From the data that follows, copy every line holding the string "browser".
= Beginning of Section =
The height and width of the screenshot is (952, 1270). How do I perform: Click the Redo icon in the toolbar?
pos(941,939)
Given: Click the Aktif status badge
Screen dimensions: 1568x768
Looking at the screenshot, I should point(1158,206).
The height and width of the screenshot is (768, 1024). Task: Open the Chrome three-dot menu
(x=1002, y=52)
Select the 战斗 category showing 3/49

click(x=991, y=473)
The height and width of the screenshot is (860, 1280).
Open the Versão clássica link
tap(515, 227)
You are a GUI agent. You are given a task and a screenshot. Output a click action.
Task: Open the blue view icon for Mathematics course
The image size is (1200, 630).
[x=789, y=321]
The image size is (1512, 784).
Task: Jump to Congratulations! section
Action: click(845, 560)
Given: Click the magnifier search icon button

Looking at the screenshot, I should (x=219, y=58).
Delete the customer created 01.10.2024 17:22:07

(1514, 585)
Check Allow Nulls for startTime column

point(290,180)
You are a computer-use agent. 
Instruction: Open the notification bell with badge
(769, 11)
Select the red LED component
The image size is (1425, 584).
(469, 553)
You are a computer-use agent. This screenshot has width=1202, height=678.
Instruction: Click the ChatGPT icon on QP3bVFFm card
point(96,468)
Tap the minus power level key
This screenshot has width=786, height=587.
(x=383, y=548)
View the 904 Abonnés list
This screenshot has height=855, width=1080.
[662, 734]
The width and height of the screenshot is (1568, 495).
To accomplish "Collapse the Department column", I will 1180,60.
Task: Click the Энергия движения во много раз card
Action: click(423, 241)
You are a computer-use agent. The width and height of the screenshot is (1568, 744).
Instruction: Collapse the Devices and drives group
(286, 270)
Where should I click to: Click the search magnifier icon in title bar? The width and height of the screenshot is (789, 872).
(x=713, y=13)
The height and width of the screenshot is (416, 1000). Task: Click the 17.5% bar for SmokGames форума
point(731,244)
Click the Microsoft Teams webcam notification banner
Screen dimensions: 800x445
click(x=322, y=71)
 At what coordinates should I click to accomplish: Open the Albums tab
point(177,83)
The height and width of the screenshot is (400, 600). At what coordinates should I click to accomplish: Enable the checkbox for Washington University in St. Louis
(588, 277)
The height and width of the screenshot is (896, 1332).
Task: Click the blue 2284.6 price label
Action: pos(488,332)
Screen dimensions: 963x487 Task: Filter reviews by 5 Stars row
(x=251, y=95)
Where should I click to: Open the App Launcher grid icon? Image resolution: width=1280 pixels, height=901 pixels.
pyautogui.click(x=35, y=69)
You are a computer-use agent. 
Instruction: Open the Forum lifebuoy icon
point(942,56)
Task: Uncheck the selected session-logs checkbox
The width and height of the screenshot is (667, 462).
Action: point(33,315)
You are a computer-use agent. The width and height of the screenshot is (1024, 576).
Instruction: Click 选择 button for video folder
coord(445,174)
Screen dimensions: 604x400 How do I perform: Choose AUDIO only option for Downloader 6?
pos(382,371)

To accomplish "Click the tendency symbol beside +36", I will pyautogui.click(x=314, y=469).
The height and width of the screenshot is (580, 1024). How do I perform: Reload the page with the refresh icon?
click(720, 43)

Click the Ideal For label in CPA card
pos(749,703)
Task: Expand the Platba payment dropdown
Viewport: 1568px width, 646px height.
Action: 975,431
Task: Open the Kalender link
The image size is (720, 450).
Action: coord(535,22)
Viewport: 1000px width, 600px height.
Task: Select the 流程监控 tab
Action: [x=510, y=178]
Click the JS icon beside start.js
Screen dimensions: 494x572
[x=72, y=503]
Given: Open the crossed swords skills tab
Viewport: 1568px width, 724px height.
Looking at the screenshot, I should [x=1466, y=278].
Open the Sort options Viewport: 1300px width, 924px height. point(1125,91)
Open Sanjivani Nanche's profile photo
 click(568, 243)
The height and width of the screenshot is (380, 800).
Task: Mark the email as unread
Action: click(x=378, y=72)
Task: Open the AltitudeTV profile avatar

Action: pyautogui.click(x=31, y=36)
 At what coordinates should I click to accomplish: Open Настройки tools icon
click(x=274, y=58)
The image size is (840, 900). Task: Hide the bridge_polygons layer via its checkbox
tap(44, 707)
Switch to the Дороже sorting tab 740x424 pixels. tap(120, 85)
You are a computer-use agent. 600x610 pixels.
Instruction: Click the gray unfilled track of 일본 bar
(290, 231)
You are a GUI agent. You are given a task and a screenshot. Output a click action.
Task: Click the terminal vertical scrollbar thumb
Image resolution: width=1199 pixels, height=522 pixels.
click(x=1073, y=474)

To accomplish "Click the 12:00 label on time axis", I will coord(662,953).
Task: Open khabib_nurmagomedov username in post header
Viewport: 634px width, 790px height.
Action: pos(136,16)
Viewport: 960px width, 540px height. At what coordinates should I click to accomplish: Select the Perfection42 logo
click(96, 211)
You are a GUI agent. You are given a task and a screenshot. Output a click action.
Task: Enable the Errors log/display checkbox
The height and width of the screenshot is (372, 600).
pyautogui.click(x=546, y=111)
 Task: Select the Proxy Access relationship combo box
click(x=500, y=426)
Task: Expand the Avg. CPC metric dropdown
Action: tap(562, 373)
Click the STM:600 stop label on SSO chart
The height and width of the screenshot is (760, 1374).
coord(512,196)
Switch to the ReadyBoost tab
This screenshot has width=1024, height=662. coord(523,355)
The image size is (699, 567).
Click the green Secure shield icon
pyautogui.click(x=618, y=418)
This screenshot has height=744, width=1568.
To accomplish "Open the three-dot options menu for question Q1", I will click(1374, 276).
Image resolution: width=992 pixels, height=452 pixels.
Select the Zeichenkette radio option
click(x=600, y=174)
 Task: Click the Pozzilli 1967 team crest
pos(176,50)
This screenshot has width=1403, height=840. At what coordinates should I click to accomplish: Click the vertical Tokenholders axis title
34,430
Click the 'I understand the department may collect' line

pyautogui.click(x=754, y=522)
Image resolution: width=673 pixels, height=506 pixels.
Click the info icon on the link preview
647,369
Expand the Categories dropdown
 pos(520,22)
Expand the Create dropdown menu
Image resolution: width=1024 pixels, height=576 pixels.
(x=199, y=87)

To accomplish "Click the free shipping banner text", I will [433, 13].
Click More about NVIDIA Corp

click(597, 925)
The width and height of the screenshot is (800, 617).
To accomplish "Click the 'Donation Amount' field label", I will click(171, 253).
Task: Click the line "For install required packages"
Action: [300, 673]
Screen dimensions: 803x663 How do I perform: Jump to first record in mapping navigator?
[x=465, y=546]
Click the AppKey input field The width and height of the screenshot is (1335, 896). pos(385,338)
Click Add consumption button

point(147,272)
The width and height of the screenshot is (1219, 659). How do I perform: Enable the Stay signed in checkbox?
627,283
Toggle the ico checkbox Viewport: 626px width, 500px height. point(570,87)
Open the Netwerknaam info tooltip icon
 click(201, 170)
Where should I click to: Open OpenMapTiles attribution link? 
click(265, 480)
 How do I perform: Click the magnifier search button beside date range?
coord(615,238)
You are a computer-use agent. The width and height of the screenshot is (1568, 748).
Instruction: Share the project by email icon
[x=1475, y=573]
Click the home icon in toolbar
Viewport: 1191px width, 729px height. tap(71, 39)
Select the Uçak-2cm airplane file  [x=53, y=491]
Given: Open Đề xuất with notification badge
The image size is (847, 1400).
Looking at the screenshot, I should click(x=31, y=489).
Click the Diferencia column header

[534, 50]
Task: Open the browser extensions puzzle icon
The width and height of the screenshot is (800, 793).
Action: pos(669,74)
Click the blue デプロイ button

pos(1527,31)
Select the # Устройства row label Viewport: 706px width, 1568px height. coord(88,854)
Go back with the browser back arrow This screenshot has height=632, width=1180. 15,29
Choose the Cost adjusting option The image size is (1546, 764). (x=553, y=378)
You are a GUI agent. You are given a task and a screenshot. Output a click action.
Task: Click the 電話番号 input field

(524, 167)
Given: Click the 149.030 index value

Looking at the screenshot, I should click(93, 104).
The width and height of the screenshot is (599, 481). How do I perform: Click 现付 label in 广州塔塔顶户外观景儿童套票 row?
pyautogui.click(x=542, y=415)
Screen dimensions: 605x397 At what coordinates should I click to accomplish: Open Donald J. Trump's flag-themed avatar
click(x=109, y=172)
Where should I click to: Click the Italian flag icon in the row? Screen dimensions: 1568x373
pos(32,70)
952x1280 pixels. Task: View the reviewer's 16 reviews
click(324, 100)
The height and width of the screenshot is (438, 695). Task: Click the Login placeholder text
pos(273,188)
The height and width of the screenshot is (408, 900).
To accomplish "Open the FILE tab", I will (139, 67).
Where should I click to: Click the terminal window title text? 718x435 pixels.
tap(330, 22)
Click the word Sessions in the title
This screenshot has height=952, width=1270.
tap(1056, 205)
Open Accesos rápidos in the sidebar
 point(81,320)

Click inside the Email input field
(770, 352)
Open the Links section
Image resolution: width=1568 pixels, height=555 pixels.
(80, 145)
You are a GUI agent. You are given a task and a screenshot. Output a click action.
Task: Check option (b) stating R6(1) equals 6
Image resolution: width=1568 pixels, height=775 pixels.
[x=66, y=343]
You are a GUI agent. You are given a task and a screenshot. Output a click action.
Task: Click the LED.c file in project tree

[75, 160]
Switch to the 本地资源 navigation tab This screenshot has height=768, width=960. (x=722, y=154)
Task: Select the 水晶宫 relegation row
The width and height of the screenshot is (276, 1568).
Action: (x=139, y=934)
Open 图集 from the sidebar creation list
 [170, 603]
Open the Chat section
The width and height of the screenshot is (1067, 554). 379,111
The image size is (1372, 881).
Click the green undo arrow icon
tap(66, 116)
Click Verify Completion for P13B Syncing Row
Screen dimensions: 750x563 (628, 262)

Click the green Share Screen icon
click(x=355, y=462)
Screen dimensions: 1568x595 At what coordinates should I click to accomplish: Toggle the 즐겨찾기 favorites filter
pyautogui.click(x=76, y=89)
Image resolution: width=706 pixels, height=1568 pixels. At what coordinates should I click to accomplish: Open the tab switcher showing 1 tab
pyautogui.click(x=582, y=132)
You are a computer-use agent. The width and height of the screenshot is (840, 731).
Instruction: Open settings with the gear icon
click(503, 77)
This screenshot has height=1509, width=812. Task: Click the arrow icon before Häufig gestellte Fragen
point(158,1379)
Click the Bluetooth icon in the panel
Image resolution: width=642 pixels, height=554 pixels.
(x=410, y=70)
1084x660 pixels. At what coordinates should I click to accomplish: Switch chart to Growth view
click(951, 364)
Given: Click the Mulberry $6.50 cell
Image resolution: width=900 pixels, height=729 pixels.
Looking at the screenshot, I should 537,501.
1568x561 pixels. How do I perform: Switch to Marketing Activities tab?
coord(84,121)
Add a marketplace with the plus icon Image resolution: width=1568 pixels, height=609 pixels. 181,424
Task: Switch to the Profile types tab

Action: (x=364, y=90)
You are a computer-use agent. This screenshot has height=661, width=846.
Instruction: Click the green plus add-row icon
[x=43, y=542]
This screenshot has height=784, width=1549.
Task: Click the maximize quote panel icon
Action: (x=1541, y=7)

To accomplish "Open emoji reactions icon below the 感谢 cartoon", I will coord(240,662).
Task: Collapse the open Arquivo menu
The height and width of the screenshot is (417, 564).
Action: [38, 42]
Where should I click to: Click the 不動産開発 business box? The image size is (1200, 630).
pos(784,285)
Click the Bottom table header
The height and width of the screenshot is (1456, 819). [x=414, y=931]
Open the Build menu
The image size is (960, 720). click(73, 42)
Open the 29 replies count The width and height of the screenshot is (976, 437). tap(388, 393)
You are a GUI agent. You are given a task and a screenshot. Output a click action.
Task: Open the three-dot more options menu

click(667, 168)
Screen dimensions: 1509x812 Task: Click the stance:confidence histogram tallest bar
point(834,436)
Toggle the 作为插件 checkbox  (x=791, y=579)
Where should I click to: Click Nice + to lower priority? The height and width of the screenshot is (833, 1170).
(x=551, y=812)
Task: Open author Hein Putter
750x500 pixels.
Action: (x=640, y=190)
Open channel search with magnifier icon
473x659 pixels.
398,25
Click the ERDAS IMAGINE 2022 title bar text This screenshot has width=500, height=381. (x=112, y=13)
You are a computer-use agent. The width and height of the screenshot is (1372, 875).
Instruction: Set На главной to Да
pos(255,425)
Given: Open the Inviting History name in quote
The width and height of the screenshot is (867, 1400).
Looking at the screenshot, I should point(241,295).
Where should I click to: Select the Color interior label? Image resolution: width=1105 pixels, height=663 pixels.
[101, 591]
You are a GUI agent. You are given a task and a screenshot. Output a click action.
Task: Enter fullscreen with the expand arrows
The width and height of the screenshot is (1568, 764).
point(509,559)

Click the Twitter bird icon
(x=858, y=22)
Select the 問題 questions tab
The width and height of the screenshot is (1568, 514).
= End of Section =
- Task answer -
Task: Open the browser extensions puzzle icon
Go back with the browser back arrow This screenshot has height=632, width=1180. 15,29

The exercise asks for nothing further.